Undersea
eruption
Page 2
...In
the most impressive footage of the film, the camera descends into
the vast chasm formed as the American and European tectonic plates
pull apart. A glowing dot of light moves into our field of vision.
Is it a jellyfish, or some other unknown animal? Nope. It’s
ALVIN, dropping even further towards the center of the earth.
It isn’t until this scene that the viewers realize that
there is a second vessel filming ALVIN, and seeing the ship dwarfed
by the 10,000 foot high ridge is surprising and powerful. As cliched
as it sounds, it really does make you realize how insignificant
we humans are in the rich history of our planet.
At the end of the movie, we finally come back to Roma’s
honeycomb stamp fossil.

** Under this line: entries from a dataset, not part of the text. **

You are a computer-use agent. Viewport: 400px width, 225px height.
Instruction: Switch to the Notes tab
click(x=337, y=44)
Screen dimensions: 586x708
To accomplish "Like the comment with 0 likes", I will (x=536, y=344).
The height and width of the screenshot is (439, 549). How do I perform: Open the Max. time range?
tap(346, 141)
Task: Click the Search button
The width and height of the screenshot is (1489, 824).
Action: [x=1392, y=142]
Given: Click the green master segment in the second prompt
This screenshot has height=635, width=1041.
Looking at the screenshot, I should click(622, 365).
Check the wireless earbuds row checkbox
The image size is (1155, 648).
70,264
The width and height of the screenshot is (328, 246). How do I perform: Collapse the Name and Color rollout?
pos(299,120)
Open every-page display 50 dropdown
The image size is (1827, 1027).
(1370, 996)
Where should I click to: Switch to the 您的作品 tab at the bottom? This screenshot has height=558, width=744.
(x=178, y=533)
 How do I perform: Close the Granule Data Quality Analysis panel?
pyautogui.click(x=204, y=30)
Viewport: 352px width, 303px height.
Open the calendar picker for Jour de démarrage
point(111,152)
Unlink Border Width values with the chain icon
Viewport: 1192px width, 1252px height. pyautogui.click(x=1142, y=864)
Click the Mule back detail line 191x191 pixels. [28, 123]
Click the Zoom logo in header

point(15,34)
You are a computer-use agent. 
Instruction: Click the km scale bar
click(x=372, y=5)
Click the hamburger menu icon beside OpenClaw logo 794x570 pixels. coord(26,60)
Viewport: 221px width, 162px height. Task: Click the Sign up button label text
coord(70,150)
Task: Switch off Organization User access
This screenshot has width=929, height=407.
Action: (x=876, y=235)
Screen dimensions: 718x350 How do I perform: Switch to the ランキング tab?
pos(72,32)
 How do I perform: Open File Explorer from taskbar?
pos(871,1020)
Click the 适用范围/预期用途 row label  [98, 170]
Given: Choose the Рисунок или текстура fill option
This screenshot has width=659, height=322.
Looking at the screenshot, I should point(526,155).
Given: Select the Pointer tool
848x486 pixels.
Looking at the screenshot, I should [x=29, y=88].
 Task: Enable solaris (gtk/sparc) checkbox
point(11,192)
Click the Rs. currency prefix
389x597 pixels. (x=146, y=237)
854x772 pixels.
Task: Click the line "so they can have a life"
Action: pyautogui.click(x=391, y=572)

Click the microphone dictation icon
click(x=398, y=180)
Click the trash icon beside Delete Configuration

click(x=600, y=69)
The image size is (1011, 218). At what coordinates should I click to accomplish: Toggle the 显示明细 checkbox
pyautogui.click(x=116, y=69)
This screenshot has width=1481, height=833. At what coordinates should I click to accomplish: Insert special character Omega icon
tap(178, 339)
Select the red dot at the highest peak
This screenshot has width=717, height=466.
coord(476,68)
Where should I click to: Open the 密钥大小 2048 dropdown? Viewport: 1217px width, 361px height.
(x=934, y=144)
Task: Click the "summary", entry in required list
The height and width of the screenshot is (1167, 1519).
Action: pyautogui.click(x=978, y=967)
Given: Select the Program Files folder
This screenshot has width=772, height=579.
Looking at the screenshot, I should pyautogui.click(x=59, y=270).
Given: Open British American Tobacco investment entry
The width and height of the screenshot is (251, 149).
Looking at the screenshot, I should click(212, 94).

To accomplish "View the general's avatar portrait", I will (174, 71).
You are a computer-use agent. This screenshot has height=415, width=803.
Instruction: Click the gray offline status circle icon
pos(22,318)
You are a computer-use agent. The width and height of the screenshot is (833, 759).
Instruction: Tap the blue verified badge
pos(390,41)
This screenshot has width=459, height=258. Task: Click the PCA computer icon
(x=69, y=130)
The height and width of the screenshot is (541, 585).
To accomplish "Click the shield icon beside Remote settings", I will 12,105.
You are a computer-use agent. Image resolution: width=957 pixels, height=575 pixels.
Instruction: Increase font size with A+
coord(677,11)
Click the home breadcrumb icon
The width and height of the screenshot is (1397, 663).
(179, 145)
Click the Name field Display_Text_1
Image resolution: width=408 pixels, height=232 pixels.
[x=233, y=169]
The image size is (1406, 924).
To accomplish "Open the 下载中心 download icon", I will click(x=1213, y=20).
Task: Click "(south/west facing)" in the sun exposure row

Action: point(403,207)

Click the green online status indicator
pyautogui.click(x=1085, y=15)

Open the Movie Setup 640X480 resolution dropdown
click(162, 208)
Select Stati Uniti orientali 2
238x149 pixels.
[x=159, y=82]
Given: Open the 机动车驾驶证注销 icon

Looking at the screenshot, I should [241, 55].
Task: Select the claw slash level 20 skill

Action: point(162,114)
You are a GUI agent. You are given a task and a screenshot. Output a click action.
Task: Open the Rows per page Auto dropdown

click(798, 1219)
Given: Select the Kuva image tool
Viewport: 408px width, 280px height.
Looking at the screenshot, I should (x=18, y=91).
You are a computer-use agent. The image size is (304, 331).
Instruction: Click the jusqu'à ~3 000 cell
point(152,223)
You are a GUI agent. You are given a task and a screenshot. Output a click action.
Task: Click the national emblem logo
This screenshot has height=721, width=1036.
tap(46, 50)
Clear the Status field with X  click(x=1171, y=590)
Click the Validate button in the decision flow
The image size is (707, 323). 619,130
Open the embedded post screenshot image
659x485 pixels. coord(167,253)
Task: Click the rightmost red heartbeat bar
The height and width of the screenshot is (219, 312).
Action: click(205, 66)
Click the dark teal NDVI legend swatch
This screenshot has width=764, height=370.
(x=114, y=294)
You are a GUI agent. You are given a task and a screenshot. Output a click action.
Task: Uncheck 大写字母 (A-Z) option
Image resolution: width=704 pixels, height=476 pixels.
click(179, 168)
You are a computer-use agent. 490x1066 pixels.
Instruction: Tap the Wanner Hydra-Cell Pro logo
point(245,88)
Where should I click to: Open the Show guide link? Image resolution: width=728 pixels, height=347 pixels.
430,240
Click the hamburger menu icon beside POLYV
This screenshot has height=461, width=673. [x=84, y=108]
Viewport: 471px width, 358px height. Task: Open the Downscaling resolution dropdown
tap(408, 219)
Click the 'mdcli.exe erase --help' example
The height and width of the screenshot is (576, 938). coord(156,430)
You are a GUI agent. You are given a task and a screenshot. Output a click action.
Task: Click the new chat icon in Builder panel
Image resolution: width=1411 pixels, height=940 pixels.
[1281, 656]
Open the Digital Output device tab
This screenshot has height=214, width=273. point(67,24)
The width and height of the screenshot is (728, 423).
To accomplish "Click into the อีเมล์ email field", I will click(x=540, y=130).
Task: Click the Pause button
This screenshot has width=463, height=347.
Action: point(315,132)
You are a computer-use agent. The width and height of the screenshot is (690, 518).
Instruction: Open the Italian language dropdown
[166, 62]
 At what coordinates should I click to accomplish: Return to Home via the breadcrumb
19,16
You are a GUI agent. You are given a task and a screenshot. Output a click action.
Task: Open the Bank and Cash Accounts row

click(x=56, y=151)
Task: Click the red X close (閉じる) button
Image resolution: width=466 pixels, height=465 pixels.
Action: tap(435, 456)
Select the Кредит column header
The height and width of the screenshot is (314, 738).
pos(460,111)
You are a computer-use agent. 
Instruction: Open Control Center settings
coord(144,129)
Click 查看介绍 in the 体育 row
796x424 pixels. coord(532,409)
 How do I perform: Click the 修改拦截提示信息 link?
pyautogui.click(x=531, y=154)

Near a dead volcano in the Atlantic, ALVIN
sees the same pattern repeated over and over on the sea floor.
If the creature still exists it traces its roots back longer than
any other animal currently alive, and the scientist on this expedition
keenly hoped to find it. Unfortunately, they found nothing, robbing
the movie of a potentially thrilling moment, leaving me with an
unsettled feeling of incompleteness at the end of the film.
Volcanoes of the Deep Sea is the type of movie well-suited to
the biggest of the big screens, in the best tradition of modern
IMAX movies. It’s not oversimplified as they sometimes are,
satisfied just to string a bunch of cool images together for slack-jawed
kids on field trips who will be impressed no matter what. But
with such great visual material, I had hoped for more quick-moving
“money shots," the heart-stopping footage that makes
you inadvertently grip your arm rest. I want to see ALVIN plunge
head-first into the murky chasm between the tectonic plates or
rush into the billowing smoke. In fairness, that may not be physically
possible with the vehicle, but oh would it be thrilling!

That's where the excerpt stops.